**EXTRACT PROVIDED:**
'''

According to the ARCCSS CMS wiki, the workaround is to restart the model from a previous state with some small perturbations to avoid the grid cell storm. This seems to have worked for me, but it creates some problems with reproducibility of the simulation.

I’ve been using payu, but the procedure to apply the perturbations is manual and completely external to payu or its configuration. Does anyone have any suggestions on how to keep track of when this perturbation script is applied, so that simulations can be accurately reproduced if this problem does occur? Should I call the script in pre.sh or should it be in a separate script? It seems like payu can’t handle multiple scripts in the setup field of config.yaml, because it wouldn’t execute them when I tried.

Also @MartinDix, the perturbations are noise generated by np.random.random(). This means that running the script again will produce different perturbations and so would make the run unreproducible (I still have the perturbed restart file but if I lose that, then it’s unreproducible). There is a comment in the perturbation script that says a seed should probably be set, but it hasn’t.
What seed number should be passed to np.random.default_rng() to make this reproducible? The restart file’s year? or something else?

I’ve done the above for my simulation, but I’ll leave it up to the NRI to decide the best solution to this.

1 Like

~access/apps/pythonlib/umfile_utils/perturbIC.py is outdated and not the version I use myself with CM2.

'''

**ITEMS:**
'''

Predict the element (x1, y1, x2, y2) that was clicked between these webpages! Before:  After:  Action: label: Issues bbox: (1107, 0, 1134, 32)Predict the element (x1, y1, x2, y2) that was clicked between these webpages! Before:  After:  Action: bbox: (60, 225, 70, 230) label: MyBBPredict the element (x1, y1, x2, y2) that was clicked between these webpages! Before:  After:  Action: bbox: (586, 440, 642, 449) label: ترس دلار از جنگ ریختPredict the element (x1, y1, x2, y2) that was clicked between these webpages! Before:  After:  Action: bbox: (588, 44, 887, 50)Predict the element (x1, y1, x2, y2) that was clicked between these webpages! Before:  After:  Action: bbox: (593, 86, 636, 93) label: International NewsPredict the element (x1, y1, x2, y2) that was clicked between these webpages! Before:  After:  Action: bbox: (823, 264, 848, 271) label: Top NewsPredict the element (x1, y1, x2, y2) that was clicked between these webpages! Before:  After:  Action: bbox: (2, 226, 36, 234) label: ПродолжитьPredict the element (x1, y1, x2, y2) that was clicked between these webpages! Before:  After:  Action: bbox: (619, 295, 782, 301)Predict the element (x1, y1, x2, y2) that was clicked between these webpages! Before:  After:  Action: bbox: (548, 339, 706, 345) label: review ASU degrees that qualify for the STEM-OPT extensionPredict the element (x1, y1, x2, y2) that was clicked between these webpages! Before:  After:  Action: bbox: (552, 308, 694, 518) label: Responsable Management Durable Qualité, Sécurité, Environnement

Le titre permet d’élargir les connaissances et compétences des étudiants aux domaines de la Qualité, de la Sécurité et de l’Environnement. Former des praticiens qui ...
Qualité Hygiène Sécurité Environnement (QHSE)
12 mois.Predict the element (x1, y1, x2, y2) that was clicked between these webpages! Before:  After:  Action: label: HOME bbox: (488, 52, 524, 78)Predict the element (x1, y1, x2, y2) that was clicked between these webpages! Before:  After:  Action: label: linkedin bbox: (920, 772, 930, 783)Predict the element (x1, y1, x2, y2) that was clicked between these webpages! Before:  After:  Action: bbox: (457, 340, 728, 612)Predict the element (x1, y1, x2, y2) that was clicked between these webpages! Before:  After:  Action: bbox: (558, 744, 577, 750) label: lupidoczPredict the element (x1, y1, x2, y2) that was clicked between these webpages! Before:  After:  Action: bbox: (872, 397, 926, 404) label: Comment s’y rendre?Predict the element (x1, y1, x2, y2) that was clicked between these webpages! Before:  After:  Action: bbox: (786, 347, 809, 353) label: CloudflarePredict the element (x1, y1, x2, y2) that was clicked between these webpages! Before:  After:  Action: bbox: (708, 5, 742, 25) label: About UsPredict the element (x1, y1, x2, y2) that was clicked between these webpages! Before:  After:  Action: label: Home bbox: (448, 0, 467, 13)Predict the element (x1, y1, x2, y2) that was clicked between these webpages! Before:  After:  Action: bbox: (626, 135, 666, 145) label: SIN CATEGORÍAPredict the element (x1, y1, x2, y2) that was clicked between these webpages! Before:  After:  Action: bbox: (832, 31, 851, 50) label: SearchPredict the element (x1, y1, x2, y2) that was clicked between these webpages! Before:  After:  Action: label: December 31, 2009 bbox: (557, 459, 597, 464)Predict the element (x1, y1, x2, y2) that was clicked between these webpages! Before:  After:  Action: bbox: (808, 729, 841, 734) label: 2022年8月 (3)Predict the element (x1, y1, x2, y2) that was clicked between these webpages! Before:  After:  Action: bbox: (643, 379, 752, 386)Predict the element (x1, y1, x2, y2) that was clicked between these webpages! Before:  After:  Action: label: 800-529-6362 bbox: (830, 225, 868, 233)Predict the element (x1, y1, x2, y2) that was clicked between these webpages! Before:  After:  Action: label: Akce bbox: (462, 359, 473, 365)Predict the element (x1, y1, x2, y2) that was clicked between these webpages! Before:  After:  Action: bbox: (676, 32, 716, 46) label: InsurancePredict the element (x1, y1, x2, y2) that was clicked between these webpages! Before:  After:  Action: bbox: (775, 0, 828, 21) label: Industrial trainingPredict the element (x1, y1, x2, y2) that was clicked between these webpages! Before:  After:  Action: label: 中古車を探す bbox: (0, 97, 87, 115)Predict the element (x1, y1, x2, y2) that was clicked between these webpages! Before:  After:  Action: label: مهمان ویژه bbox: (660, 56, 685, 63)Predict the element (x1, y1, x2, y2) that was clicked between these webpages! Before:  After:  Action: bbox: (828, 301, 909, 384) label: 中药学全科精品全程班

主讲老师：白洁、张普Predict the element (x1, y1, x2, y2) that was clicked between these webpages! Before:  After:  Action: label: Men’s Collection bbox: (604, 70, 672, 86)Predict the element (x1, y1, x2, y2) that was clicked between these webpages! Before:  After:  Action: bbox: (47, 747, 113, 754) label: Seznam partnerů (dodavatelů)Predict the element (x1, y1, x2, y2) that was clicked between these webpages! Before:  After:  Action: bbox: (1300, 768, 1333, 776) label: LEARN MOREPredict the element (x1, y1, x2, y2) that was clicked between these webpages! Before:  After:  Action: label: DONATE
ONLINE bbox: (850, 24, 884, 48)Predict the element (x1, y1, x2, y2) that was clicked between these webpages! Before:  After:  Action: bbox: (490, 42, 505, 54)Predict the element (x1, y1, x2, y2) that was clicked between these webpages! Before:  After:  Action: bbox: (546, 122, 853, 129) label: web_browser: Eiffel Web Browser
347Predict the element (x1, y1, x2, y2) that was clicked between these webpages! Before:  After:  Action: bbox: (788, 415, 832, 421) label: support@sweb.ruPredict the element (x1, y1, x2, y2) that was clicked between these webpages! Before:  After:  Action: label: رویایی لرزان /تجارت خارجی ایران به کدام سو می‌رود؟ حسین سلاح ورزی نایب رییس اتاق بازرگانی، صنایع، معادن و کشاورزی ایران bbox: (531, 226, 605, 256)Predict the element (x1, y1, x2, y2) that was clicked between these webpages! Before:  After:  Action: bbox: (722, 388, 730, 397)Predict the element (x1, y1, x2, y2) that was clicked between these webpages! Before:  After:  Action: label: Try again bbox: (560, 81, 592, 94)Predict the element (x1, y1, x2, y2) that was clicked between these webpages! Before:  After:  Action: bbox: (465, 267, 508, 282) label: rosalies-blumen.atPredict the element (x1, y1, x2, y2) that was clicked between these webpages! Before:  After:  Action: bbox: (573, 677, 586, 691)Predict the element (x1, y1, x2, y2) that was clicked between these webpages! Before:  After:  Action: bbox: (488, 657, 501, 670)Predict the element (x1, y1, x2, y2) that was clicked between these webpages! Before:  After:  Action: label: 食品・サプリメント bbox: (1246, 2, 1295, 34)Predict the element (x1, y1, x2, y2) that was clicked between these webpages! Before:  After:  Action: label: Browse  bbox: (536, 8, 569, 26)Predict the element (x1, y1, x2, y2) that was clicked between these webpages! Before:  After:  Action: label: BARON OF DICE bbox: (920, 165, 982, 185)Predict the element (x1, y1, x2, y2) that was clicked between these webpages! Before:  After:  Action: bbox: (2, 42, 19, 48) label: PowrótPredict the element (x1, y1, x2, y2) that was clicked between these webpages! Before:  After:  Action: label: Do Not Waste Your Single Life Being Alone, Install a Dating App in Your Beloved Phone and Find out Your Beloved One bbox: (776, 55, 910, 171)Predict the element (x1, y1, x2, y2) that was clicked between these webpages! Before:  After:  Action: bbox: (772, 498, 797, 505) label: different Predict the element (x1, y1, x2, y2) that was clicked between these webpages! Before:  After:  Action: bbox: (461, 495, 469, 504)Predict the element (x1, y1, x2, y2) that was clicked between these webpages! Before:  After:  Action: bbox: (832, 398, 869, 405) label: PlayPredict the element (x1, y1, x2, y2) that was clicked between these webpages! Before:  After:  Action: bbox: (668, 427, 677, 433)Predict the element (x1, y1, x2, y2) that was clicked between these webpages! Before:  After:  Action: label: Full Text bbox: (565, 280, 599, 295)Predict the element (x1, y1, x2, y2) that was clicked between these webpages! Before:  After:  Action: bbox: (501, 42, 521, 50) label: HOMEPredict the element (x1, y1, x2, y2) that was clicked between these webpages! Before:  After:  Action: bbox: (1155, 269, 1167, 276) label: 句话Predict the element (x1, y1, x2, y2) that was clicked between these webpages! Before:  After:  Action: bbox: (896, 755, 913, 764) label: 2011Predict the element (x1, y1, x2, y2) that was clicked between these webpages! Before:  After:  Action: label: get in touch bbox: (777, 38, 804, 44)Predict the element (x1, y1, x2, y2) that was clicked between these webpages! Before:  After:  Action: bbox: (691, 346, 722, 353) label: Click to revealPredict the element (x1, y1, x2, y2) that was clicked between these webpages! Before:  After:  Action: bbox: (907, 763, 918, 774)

'''

**EXERCISE DIRECTIONS:** Please carry on the forum thread about perturbing model restart files, picking up after its last sentence.

**FINAL RESULT:**
At some stage I added a seed to get reproducibility (for the reasons you found) but didn’t copy this to the version in ~access (python2 vs python3 issues). I need to work out some module versioning and then I’ll update it.

I normally just use the default seed and if it still fails increase the amplitude. I don’t have a good systematic way of recording this, just noting it in my diary file.

Hi Tammas

payu keeps a ‘manifest’ – a list of the ancillary files as well as their checksums. This is added to the (local) git repository automatically. By local, I mean the .git subdirectory under the directory containing the config.yaml file – so if you delete that folder, the history is gone.

I’m fairly certain that this would pick up when and where the perturbation happened. If you want to be more specific, you can always commit a manual change: Make the changes, run

git commit -a

This will open an editor where you can leave a very explicit description of what you did in the commit log together with the changes you made.

The manifest and the git history do not track the ancillary files directly, only their name and checksums. If you need to preserve bit-reproducibility, you want to add the specific seed you used, and maybe even copy the file with a new name somewhere else. The script takes a specific seed with the -s <number> option:

Usage: perturbIC [-a amplitude] [-v variable (stashcode)] [-s seed] file

I would also like @Aidan to have a quick read through my answer to check whether I made some obvious mistake here. He knows payu better than me.

Does this answer your questions?

Cheers
Holger

1 Like

I’m confused. The script that Tammas shared definitely contains an option to set a seed: [-s seed] and it seems to me from looking at the code that this setting is actually acted on. Why do you think it’s not?

Is this code in a public GitHub repository @MartinDix?

The one on ~access does not. The one I shared above is a version I altered to set a seed and I added that my own setup. The open question is how it should be run. I had thought it should probably run automatically on the year that the crash occurs. But payu doesn’t seem to like multiple scripts being passed to setup in config.yaml.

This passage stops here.